* _Ihre Aufgabe_:
Prüfen Sie, ob die Aussagen (a), (b) und (c) mit dem Text übereinstimmen, und beantworten Sie jede mit Ja oder Nein samt den entscheidenden Worten des Textes als wörtliches Zitat.
(a) Die Berufungsvorentscheidung wurde dem Beschwerdeführer am 24. Oktober 2001 zugestellt.
(b) Das Finanzamt gab dem Ansuchen vom 10. Dezember 2001 statt.
(c) Der Beschwerdeführer wurde zur Haftung in Höhe von rund 86.000 EUR herangezogen.

Der Bund hat dem Beschwerdeführer Aufwendungen in der Höhe von 1.171,20 EUR binnen zwei Wochen bei sonstiger Exekution zu ersetzen.
Begründung
Mit Bescheid vom 10. September 2001 wurde der Beschwerdeführer gemäß §§ 9 und 80 BAO zur Haftung für Körperschaftsteuer und Nebengebühren einer GesmbH in Höhe von rund 68.000 EUR herangezogen. Die dagegen erhobene Berufung wies das Finanzamt mit Berufungsvorentscheidung vom 19. Oktober 2001, welche dem Beschwerdeführer am 24. Oktober 2001 zugestellt wurde, als unbegründet ab.
Der Beschwerdeführer beantragte mit Schriftsatz vom 8. November 2001 die Verlängerung der Frist zur Einbringung eines Antrages auf Entscheidung über die Berufung durch die Abgabenbehörde zweiter Instanz bis 15. Dezember 2001. Mit einem weiteren Schriftsatz vom 10. Dezember 2001 beantragte er die Verlängerung der Frist zur Einbringung des Vorlageantrages bis 31. Jänner 2002 und mit Schriftsatz vom 31. Jänner 2002 schließlich eine Fristverlängerung bis 31. März 2002.
Das Finanzamt wies mit Bescheid vom 7. Februar 2002, welcher dem Beschwerdeführer am 12. Februar 2002 zugestellt wurde, das Ansuchen vom 10. Dezember 2001 mit der Begründung ab, "der beantragte Termin (31.1.2002)" sei bereits überschritten.
Mit Schriftsatz vom 21. Februar 2002 beantragte der Beschwerdeführer schließlich die Entscheidung über die Berufung gegen die Inanspruchnahme zur Haftung durch die Abgabenbehörde zweiter Instanz.
Das Finanzamt wies diesen Vorlageantrag mit Bescheid vom 15. März 2002 zurück, wogegen der Beschwerdeführer mit der Begründung berief, er habe am 8. November 2001, daher noch innerhalb der Monatsfrist, einen bisher unberücksichtigt gebliebenen Antrag auf Verlängerung der Frist zur Einbringung des Vorlageantrages bis 15. Dezember 2001 eingebracht und mit einem weiteren Ansuchen eine Fristverlängerung bis 31. März 2002 beantragt.

* _Ausgewählte Datensätze_:
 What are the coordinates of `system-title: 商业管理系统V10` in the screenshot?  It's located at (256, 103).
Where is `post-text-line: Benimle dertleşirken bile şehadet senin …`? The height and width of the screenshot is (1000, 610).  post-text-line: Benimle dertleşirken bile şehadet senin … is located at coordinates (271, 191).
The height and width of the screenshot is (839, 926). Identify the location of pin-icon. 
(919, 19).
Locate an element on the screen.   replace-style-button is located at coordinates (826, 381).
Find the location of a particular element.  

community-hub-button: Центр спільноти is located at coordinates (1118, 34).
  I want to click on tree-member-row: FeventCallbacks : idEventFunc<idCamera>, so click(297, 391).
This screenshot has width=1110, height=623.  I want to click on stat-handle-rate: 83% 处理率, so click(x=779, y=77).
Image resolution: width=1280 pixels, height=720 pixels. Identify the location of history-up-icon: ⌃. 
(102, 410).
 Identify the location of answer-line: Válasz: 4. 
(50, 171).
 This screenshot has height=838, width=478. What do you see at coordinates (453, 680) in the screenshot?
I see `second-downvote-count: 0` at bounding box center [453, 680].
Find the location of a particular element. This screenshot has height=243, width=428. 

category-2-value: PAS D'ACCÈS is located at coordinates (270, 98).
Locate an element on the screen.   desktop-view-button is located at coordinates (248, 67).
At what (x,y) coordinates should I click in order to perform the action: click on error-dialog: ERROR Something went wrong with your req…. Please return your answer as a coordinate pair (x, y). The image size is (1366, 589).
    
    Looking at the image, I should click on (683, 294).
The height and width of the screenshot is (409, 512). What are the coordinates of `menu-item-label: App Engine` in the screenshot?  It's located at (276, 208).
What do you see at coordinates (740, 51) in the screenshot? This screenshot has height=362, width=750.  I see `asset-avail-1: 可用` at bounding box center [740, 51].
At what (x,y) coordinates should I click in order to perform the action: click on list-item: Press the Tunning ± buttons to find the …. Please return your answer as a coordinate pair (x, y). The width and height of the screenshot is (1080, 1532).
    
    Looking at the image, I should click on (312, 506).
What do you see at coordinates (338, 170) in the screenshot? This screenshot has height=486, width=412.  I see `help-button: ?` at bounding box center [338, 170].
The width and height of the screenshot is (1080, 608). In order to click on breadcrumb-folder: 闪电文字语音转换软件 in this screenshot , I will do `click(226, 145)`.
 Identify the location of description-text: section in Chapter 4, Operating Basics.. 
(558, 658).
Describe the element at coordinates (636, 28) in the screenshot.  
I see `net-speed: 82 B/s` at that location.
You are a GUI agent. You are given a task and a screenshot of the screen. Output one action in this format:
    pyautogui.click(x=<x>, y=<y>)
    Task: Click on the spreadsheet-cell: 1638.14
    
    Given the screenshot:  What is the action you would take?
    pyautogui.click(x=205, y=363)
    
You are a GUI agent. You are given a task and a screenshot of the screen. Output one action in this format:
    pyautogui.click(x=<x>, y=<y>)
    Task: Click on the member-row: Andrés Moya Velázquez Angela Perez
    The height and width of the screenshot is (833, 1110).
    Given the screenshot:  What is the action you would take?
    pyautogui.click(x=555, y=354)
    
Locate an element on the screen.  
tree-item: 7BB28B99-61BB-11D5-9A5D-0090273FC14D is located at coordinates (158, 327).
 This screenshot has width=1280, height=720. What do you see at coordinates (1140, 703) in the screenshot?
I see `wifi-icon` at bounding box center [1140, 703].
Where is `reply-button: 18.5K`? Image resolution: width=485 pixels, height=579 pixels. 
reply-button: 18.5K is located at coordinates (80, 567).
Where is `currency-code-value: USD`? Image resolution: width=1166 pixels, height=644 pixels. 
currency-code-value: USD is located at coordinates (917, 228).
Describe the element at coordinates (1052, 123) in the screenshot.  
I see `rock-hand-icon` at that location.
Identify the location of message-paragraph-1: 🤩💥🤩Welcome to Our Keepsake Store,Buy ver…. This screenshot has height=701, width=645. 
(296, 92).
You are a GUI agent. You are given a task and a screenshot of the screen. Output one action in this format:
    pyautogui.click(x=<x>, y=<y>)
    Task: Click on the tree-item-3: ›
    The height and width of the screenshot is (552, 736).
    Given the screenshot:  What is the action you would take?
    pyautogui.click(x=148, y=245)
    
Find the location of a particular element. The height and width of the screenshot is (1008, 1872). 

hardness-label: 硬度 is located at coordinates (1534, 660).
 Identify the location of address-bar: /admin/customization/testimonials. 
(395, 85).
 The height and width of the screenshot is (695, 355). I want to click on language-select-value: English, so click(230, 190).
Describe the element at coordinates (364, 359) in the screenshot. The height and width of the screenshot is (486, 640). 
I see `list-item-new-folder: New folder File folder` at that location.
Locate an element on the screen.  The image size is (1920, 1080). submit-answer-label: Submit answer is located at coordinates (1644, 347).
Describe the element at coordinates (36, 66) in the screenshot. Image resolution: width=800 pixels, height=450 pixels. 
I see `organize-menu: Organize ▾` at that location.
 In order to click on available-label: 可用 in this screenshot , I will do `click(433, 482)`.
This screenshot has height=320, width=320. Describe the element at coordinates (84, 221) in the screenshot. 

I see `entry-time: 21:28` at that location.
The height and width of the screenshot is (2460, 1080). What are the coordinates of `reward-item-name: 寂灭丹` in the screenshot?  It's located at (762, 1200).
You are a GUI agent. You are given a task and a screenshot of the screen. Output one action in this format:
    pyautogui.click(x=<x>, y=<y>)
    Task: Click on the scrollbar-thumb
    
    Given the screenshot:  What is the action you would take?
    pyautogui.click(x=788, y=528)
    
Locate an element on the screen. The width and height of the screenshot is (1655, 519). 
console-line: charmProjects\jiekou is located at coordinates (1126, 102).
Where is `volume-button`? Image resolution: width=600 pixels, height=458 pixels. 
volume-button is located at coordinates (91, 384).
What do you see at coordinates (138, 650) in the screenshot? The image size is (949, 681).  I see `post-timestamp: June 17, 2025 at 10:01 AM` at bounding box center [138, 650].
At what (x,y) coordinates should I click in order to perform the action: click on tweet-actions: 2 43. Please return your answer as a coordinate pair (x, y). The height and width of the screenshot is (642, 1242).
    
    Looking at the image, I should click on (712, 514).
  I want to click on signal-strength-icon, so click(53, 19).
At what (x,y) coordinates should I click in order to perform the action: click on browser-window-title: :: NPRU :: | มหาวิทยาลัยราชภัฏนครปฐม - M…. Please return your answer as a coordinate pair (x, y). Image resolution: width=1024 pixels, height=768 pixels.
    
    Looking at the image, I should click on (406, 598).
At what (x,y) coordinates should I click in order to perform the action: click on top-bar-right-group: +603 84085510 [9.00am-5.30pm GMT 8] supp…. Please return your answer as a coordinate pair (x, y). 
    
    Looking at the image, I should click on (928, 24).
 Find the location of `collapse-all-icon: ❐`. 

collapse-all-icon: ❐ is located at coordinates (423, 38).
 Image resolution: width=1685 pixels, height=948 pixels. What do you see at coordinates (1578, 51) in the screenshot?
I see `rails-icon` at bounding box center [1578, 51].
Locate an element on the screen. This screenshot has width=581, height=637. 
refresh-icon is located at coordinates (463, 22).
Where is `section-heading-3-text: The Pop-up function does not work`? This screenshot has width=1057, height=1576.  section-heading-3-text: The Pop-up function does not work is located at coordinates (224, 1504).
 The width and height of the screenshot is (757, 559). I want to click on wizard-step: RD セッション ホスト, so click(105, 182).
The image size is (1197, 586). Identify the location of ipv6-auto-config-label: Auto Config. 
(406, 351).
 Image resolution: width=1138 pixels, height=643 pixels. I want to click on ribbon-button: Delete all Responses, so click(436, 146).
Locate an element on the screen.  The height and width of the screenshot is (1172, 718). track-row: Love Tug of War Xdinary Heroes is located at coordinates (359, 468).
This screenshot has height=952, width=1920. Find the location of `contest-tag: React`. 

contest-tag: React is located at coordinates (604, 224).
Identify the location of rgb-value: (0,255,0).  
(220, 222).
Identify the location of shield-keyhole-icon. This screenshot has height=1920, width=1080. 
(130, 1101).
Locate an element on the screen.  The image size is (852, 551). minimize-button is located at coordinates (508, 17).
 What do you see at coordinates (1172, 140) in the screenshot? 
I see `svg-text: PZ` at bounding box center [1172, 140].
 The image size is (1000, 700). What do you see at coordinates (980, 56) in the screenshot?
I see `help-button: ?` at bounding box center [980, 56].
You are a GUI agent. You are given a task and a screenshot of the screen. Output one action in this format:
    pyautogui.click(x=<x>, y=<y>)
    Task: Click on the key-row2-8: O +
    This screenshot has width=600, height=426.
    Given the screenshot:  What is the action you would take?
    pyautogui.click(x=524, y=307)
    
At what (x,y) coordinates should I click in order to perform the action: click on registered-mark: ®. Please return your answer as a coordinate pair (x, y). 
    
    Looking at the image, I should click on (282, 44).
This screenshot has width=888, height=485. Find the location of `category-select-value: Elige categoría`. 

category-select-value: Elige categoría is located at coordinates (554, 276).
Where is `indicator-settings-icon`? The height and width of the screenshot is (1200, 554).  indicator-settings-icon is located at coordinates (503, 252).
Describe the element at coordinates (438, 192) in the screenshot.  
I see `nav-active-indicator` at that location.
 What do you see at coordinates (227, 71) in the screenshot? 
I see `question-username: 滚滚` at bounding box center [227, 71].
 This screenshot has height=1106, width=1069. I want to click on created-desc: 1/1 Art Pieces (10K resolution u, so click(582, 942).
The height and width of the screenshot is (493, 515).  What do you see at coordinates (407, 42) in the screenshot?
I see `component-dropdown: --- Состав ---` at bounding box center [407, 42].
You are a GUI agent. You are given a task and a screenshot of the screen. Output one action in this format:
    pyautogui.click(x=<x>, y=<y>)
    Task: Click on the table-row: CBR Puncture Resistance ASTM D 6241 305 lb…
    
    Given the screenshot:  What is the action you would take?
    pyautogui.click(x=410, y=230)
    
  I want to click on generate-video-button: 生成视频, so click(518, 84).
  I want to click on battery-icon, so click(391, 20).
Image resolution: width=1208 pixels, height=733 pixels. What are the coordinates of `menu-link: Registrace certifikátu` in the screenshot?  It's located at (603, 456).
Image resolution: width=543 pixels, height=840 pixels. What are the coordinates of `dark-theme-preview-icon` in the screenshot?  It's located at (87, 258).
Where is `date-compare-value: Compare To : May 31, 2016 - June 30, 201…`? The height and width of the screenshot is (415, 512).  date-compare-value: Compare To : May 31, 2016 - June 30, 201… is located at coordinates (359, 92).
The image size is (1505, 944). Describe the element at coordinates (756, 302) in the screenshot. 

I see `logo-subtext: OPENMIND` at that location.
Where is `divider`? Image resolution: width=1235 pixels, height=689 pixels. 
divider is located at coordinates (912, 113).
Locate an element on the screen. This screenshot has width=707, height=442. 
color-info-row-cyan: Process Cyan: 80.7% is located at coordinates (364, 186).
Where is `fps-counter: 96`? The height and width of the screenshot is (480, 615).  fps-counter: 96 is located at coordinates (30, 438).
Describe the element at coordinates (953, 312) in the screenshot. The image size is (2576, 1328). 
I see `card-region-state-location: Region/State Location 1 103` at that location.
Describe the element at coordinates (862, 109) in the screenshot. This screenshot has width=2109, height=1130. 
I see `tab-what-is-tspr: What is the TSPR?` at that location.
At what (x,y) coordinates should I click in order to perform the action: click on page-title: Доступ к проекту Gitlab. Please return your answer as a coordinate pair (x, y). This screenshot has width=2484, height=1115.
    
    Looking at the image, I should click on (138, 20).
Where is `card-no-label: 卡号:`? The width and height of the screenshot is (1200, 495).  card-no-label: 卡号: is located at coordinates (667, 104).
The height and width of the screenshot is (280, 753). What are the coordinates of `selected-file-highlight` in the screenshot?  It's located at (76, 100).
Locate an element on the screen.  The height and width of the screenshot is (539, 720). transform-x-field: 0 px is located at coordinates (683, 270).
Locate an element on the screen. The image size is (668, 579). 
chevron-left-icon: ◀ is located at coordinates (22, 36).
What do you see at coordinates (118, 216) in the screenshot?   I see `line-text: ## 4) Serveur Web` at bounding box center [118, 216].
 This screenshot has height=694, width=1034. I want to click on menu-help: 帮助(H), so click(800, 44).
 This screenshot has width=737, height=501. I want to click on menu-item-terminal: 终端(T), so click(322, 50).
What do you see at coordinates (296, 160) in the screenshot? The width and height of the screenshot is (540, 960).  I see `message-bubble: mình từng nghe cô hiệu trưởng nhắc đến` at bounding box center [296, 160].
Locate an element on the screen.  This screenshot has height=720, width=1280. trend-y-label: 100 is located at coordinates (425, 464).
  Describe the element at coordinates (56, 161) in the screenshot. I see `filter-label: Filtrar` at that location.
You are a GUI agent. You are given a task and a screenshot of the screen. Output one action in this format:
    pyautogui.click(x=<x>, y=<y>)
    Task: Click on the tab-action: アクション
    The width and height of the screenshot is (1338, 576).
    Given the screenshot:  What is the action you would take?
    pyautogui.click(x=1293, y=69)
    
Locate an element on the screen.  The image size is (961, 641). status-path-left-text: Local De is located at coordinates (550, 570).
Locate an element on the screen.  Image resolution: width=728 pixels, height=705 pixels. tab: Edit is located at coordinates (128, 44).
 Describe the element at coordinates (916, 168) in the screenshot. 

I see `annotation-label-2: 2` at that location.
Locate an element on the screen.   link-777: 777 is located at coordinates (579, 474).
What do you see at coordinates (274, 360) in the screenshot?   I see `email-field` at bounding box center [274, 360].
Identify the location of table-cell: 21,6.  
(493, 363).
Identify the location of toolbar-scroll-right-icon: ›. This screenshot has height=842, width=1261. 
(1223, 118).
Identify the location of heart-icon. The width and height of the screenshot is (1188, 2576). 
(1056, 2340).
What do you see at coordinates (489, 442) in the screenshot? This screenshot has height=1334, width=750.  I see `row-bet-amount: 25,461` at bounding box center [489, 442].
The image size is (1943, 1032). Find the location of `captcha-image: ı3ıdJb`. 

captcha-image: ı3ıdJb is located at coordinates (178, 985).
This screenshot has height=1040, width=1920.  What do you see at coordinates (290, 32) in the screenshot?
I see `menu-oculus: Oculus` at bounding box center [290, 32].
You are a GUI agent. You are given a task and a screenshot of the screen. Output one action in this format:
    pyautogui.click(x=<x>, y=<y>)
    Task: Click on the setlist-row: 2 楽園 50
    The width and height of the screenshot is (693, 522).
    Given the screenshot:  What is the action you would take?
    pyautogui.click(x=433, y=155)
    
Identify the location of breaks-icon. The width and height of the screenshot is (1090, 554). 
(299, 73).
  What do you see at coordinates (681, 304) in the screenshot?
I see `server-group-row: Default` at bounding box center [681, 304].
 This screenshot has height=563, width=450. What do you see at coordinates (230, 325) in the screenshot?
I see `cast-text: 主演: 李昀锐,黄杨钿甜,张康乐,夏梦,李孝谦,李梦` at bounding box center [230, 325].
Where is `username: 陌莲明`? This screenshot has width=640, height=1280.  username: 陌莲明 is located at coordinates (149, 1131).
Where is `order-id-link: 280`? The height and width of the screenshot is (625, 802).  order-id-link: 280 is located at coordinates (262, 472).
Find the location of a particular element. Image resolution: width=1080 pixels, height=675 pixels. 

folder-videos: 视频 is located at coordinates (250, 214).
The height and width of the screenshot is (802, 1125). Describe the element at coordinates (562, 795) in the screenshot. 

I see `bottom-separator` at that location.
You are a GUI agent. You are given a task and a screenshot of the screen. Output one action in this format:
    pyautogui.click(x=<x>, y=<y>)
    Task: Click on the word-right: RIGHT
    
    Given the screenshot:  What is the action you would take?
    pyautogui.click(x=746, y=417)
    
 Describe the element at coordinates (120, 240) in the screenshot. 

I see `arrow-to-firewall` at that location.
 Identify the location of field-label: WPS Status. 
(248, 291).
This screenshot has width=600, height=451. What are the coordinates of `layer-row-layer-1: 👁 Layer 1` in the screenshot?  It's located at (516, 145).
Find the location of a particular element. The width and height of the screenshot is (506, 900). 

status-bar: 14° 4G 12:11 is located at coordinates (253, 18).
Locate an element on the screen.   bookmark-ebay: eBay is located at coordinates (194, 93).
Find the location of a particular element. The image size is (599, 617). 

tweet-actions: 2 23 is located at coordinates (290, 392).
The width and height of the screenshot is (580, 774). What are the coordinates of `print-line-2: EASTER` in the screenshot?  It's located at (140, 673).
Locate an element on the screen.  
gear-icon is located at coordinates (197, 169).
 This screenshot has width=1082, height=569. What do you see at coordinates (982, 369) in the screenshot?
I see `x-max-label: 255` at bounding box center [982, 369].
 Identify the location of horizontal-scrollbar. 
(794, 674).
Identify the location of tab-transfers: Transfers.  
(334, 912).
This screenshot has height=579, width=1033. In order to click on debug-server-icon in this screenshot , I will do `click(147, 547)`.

* _Lösung der Aufgabe_:
(a) Ja: „welche dem Beschwerdeführer am 24. Oktober 2001 zugestellt wurde“
(b) Nein: „das Ansuchen vom 10. Dezember 2001 mit der Begründung ab“
(c) Nein: „in Höhe von rund 68.000 EUR“